I’ve got a new habit (as of yesterday): on weekends I take advantage of sparse traffic and ride certain arterials (a.k.a. busy streets) on the way to work.
The dream started one day over a year ago when I turned south early to avoid construction. I arrived to SE Powell Boulevard–two lanes in either direction with center turn lane to keep everyone driving fast, speed limit 35 mph. I had planned to cross the street at the closest light I could find, but looking beyond the wide street I noticed the street I was on dipped down in elevation. I was loathe to lose altitude (I was on my Big Dummy, though not carrying any extra weight, but still) so instead I stayed on Powell’s sidewalk and continued eastward. It’s a loud and busy street which makes it unpleasant to walk along so I didn’t see any people on foot during my 30-block journey. But I did see lots of cool things! I realized I’d never even seen Powell through a bus window (my usual way to see what’s on an arterial) so this was all new. I was excited to see a bowling alley (though now it’s a Target store), a family-friendly brewery, and cool murals. As I often do, I thought of the Netherlands where there’s space for people on bikes both on quiet streets and busy streets–because, duh, that’s where people need to get by bike. Planning for transportational bicycling and not just recreational makes for such a different and more robust bike-friendly network.
I’ll never ride in the street on Powell (except for one very short block I make use of that I mentioned on BikePortland: Family Biking: Intersections are scary, until you wiggle around them), but yesterday and today I enjoyed zooming down Division (speed limit 25mph) and I might add some other regulars to my weekend morning repertoire.

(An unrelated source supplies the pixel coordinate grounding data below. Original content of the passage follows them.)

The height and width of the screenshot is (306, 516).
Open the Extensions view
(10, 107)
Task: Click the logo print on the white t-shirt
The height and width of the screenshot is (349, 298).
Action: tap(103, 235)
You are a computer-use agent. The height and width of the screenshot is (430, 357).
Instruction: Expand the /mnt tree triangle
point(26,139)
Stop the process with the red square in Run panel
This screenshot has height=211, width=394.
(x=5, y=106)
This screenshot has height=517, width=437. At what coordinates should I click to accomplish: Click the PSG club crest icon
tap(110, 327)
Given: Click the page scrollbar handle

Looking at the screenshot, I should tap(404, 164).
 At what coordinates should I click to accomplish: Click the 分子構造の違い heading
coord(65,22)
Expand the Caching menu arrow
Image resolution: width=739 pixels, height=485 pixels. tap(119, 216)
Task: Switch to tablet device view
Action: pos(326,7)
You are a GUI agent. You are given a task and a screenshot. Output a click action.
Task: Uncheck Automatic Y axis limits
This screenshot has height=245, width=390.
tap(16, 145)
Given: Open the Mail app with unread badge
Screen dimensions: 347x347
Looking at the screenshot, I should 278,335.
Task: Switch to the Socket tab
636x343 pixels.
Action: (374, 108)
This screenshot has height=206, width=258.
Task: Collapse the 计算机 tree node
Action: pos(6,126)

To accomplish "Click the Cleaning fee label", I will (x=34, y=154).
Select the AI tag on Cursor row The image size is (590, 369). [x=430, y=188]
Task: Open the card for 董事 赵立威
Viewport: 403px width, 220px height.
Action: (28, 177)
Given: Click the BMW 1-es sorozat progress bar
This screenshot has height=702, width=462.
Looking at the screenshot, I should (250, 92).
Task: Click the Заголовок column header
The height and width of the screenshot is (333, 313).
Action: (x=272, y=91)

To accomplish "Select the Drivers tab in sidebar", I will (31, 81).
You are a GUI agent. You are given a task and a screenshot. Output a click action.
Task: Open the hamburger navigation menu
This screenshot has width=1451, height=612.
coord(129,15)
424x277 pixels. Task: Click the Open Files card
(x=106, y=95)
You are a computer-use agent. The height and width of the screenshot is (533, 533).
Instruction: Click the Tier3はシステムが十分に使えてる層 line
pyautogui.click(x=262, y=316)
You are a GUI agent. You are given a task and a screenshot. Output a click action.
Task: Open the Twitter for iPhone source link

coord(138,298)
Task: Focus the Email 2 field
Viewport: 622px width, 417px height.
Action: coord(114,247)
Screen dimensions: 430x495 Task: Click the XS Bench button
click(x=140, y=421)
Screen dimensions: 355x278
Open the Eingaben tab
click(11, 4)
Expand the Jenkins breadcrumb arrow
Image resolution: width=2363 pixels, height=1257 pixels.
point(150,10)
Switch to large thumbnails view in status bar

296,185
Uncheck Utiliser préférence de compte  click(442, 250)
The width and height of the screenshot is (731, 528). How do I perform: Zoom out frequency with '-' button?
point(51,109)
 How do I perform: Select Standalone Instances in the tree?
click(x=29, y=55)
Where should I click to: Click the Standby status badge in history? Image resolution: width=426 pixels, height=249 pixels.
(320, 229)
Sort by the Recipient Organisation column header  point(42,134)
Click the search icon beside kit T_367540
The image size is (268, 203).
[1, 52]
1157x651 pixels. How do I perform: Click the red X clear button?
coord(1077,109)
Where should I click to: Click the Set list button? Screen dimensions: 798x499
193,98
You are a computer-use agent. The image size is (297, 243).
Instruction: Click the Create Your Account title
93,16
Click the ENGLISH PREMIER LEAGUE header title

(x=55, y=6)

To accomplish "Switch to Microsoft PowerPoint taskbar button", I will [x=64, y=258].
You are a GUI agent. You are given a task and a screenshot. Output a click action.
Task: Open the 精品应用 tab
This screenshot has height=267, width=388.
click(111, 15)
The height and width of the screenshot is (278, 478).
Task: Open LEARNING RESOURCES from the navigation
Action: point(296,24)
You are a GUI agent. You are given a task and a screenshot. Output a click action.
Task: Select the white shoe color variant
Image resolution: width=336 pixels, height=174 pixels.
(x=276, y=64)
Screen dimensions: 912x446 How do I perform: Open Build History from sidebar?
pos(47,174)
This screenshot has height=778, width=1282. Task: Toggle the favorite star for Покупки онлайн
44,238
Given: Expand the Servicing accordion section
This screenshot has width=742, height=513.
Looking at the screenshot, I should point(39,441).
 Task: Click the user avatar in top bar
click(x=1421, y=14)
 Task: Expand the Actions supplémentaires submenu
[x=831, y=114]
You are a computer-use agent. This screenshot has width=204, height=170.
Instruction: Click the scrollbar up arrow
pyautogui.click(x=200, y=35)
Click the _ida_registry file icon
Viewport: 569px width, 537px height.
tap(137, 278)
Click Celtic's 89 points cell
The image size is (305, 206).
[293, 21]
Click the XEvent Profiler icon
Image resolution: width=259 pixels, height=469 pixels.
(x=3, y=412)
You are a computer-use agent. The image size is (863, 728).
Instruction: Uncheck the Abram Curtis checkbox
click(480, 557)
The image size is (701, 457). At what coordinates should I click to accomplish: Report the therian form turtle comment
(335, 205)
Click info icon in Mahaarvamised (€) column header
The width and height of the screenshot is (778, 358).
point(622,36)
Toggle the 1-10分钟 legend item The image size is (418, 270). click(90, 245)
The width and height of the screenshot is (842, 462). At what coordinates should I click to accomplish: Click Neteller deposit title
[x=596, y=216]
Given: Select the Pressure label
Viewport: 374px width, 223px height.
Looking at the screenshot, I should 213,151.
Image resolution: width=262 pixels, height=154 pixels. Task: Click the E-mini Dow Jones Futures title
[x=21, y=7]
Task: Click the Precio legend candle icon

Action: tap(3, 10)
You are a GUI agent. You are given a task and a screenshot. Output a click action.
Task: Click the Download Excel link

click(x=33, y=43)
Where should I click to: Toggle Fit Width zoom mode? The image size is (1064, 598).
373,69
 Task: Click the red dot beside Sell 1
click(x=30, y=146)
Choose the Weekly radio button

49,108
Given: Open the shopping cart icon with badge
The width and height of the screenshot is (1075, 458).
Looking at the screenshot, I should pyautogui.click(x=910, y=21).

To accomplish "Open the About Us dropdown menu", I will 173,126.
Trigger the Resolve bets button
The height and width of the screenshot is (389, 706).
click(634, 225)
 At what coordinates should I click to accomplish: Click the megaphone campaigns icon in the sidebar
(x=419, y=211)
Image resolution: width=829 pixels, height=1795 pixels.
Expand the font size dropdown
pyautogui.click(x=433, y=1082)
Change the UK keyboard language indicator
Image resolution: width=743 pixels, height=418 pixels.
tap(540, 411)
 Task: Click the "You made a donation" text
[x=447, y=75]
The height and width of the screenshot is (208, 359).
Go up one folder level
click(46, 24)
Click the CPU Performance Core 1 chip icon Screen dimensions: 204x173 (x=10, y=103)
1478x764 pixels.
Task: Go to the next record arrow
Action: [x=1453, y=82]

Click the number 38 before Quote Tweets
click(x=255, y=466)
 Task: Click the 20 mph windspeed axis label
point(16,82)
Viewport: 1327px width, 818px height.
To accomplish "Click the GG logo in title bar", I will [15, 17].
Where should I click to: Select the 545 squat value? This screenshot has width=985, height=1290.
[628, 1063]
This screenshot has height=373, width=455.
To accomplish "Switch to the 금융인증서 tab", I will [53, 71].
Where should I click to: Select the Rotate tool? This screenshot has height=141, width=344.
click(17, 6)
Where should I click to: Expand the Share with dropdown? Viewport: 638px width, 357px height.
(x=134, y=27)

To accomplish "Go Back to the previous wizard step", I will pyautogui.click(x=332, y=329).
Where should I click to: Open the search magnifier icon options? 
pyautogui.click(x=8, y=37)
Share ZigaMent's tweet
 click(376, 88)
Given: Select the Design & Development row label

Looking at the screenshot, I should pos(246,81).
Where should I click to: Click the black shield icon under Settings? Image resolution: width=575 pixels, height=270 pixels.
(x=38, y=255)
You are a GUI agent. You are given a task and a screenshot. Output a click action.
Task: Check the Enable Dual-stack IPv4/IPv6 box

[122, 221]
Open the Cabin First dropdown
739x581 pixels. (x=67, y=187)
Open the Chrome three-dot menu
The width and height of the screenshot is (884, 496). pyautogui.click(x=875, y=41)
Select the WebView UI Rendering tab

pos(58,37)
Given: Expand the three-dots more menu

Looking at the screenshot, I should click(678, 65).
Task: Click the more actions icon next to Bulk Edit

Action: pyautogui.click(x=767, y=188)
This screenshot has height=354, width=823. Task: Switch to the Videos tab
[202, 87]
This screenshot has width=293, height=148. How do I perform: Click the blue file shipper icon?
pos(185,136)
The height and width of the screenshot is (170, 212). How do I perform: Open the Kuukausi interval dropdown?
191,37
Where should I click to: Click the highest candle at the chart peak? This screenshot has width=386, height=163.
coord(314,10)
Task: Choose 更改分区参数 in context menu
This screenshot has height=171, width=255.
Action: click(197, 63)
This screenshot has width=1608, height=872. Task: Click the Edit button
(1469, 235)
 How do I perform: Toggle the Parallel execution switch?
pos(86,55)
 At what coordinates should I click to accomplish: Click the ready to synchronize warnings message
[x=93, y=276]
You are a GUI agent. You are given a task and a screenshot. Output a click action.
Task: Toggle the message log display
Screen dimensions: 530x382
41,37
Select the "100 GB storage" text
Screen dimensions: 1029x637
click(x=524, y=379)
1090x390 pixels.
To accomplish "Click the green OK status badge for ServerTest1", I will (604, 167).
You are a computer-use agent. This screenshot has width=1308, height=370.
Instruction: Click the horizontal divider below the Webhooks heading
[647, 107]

On weekends I can already leave home five minutes later thanks to significantly less traffic meaning shorter light cycles for the many stop lights I hit. But looking at it from a different perspective, the dearth of traffic at 7:30am on a weekend means the big roads that don’t have stop signs every other block are pretty much deserted. I want to know our arterials better. I tend to confuse the east-west streets I avoid–Hawthorne, Division, Belmont (in fact, I thought I was listing them in order just now and I see I’m not)–and which one houses which cool businesses. I never know landmarks friends refer to on arterials. Not that this as all ended as of this weekend, but at least I’m going to get a handle on Division. I’ll explore extending the zippy section of my commute, but this weekend I’ve stuck to my usual greenway route along Clinton just until crossing the light of Cesar Chavez and then I head north a block to Division. Division is at a slight downhill here so even though it’s only one lane in each direction, I can pretty well keep up with traffic if I encounter any. And I can get a sense of where Pok Pok is in relation to Salt & Straw and Bollywood Theater and see street art I’d otherwise miss.
I’d imagine this is similar to people on e-bikes being able to keep up with traffic on streets they previously avoided. I was on my zippy road bike today so I continued along Division even after it flattened out and then used another arterial (12th, 25mph) to head north. I wouldn’t do that on a slower bike nor on a weekday, but I can see how an e-bike would make those situations that much more comfortable.
If you’re curious about looking up speed limits in Portland, PBOT has this great interactive map: Current speed limits on Portland streets map. I used it for this post.
Do you similarly ride arterials sometimes? Or feel like you’re missing out in the same way I do needing to steer clear of such busy and fast but exciting streets?